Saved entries
•••
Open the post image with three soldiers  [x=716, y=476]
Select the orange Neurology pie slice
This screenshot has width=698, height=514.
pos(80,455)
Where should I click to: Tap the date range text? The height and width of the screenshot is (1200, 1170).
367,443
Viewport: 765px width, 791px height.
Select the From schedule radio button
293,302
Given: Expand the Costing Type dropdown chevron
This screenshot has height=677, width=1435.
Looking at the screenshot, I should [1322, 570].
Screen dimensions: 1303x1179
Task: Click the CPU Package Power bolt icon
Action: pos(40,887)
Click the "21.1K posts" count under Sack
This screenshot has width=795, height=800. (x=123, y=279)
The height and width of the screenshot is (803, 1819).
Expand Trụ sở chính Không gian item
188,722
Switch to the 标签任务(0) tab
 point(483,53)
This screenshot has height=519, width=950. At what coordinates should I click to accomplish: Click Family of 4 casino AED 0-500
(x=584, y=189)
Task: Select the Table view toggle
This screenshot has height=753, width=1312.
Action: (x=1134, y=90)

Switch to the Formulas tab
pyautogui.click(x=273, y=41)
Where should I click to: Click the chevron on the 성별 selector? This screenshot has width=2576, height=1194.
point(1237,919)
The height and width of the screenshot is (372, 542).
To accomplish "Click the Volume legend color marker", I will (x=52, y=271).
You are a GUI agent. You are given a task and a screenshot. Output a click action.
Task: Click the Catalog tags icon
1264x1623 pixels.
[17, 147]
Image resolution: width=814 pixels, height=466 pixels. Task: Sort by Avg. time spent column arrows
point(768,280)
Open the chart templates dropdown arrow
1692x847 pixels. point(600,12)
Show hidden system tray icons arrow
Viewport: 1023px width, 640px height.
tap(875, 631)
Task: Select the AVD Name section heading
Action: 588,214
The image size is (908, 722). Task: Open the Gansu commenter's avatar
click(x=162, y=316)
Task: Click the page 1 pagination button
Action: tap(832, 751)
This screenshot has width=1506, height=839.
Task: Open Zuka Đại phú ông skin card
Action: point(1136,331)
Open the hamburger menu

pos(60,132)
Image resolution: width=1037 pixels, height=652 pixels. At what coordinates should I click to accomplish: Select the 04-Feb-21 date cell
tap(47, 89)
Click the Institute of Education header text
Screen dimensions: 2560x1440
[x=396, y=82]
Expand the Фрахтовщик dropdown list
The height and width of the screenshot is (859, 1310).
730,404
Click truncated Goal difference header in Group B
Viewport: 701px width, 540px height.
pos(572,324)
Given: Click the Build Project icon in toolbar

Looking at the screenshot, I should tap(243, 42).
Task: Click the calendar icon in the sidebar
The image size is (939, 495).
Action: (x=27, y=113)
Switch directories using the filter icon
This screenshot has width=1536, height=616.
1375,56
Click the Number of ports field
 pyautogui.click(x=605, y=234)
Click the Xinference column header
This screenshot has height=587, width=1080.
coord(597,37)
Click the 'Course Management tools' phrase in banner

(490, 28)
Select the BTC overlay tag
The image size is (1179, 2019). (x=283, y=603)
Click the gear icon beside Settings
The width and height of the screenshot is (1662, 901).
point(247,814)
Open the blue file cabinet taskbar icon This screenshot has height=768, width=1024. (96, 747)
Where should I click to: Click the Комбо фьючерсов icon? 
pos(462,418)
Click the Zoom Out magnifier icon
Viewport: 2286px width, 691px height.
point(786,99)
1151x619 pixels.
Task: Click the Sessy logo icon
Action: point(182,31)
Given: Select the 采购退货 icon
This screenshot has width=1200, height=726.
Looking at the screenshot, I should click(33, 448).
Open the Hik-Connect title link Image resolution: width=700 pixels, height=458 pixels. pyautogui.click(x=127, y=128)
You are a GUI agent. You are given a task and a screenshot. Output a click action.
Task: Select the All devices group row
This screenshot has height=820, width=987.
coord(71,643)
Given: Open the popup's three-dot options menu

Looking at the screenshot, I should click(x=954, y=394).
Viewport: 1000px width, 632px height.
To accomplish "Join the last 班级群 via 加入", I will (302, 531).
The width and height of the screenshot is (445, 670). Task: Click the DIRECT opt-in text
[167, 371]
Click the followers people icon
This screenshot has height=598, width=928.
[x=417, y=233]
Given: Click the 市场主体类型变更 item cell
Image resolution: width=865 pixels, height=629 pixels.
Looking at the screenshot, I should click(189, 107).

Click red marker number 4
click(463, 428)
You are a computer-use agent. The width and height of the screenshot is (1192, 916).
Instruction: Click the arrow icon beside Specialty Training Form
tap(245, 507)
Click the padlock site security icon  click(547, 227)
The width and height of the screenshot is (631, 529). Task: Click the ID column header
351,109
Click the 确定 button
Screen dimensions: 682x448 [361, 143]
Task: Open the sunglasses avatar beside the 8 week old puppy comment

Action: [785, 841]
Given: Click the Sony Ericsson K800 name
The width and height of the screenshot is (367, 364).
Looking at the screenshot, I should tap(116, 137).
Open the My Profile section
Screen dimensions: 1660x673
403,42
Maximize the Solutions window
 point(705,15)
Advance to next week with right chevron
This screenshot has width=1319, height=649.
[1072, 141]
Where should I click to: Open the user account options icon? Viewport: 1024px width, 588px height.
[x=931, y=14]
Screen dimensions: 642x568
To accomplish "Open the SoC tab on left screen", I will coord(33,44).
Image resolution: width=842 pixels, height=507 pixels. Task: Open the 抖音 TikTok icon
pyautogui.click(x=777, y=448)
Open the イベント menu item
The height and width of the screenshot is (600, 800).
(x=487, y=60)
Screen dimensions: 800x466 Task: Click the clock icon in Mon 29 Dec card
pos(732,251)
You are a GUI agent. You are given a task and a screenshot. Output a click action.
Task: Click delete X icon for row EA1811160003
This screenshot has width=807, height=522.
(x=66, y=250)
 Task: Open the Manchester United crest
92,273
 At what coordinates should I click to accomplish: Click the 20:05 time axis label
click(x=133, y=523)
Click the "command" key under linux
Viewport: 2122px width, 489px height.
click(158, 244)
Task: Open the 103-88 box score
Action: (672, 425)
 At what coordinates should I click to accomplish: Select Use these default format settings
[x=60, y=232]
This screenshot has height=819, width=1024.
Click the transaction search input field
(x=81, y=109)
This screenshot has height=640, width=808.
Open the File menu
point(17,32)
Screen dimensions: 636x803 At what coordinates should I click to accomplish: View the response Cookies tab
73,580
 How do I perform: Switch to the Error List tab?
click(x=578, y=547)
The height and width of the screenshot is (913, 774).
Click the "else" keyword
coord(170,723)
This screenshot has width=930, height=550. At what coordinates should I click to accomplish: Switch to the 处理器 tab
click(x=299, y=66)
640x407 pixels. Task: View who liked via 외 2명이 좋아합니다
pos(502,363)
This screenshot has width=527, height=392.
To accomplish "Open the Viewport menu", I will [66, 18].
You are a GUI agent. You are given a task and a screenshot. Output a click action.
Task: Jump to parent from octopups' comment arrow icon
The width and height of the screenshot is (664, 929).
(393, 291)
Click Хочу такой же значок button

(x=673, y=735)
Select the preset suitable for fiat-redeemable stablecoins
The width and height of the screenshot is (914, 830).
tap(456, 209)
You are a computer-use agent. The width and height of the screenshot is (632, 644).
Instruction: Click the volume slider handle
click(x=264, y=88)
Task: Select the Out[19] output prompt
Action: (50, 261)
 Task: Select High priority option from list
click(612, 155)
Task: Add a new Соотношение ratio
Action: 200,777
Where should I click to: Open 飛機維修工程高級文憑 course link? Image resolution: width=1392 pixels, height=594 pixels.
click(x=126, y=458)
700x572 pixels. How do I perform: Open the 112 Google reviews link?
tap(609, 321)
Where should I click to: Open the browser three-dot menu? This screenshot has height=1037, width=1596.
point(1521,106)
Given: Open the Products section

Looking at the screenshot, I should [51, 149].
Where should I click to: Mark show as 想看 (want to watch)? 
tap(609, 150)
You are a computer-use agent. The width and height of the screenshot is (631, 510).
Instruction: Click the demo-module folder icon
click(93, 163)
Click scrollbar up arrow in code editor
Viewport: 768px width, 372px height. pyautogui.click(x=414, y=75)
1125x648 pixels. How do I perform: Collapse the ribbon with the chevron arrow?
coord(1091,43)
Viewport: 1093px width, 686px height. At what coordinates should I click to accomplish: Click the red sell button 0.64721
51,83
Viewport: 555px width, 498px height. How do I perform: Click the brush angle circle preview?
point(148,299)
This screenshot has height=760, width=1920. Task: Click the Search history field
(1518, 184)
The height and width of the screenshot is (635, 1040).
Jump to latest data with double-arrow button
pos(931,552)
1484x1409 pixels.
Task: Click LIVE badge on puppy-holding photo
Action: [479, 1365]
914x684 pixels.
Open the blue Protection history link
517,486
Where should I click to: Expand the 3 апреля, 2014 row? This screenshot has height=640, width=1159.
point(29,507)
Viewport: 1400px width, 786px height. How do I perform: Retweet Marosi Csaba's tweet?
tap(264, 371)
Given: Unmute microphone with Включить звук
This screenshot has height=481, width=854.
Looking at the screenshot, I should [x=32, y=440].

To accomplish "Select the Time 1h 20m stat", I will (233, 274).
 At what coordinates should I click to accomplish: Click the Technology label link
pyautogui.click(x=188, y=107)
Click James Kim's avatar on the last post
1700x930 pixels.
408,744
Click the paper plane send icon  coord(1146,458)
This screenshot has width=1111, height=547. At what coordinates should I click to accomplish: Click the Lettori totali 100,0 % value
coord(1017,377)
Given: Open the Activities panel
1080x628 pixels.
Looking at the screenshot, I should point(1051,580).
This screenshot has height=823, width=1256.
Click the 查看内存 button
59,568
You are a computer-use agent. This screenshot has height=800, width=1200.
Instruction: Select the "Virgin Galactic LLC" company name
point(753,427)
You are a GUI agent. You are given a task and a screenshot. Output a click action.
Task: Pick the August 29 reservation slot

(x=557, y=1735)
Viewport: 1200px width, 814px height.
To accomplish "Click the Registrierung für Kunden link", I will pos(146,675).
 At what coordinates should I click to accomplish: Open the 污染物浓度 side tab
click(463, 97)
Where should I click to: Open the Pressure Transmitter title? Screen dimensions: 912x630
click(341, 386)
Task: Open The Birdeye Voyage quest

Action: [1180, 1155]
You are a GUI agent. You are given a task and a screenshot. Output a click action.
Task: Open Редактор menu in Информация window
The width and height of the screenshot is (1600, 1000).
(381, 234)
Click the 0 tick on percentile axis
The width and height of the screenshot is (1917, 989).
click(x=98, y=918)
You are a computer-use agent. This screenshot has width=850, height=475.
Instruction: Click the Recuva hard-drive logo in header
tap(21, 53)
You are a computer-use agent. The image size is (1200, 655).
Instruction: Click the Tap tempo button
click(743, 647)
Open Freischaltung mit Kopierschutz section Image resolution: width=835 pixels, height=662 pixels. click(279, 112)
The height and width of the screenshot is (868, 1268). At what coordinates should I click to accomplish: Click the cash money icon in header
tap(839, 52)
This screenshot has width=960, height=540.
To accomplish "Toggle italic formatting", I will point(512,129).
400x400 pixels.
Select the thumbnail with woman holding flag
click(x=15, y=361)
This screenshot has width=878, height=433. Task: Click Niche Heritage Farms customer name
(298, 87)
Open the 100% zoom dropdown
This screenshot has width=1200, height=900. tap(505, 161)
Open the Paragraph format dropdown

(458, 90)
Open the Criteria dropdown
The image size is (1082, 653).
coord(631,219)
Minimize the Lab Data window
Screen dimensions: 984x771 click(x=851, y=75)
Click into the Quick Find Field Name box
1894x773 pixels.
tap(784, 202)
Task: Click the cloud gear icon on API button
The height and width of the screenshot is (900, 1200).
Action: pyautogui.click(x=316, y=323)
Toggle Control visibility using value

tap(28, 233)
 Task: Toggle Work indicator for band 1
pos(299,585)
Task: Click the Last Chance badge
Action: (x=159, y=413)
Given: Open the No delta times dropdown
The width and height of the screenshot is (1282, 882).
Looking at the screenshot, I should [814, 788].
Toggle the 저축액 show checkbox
•••
▶ **Instructions for the task**: The required output is the entries from their opening line through the line holding "The height and width of the screenshot is (803, 1819).", repeated exactly, with both end lines kept.

▶ **Solution**:
Open the post image with three soldiers  [x=716, y=476]
Select the orange Neurology pie slice
This screenshot has width=698, height=514.
pos(80,455)
Where should I click to: Tap the date range text? The height and width of the screenshot is (1200, 1170).
367,443
Viewport: 765px width, 791px height.
Select the From schedule radio button
293,302
Given: Expand the Costing Type dropdown chevron
This screenshot has height=677, width=1435.
Looking at the screenshot, I should [1322, 570].
Screen dimensions: 1303x1179
Task: Click the CPU Package Power bolt icon
Action: pos(40,887)
Click the "21.1K posts" count under Sack
This screenshot has width=795, height=800. (x=123, y=279)
The height and width of the screenshot is (803, 1819).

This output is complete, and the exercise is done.